When Cimarron Meant Wild
Title | When Cimarron Meant Wild PDF eBook |
Author | David L. Caffey |
Publisher | University of Oklahoma Press |
Pages | 278 |
Release | 2023-04-27 |
Genre | History |
ISBN | 0806192380 |
The Spanish word cimarron, meaning “wild” or “untamed,” refers to a region in the southern Rocky Mountains where control of timber, gold, coal, and grazing lands long bred violent struggle. After the U.S. occupation following the 1846–1848 war with Mexico, this tract of nearly two million acres came to be known as the Maxwell Land Grant. WhenCimarron Meant Wild presents a new history of the collision that occurred over the region’s resources between 1870 and 1900. Author David L. Caffey describes the epic late-nineteenth-century range war in an account deeply informed by his historical perspective on social, political, and cultural issues that beset the American West to this day. Cimarron country churned with the tensions of the Old West—land disputes, lawlessness, violence, and class war among miners, a foreign corporation, local elites, Texas cattlemen, and the haughty “Santa Fe Ring” of lawyerly speculators.
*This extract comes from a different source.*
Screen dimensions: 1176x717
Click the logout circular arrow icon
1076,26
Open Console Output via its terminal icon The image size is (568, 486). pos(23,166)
And present, still, were the indigenous Jicarilla Apache and Mouache Ute people, dispossessed of their homeland by successive Spanish, Mexican, and American regimes. A Mexican grant of uncertain size and bounds, awarded to Carlos Beaubien and Guadalupe Miranda in 1841 and later acquired by Lucien Maxwell, marked the beginning of a fight for control of the land and set off overlapping conflicts known as the Colfax County War, the Maxwell Land Grant War, and the Stonewall War. Caffey draws on new research to paint a complex picture of these events, and of those that followed the sale of the claim to investors in 1870. These clashes played out over the following thirty years, involving the new English owners, miners and prospectors, livestock grazers and farmers, and Native Americans. Just how wild was the Cimarron country in the late 1800s? And what were the consequences for the region and for those caught up in the conflict? The answers, pursued through this remarkable work, enhance our understanding of cultural and economic struggle in the American West.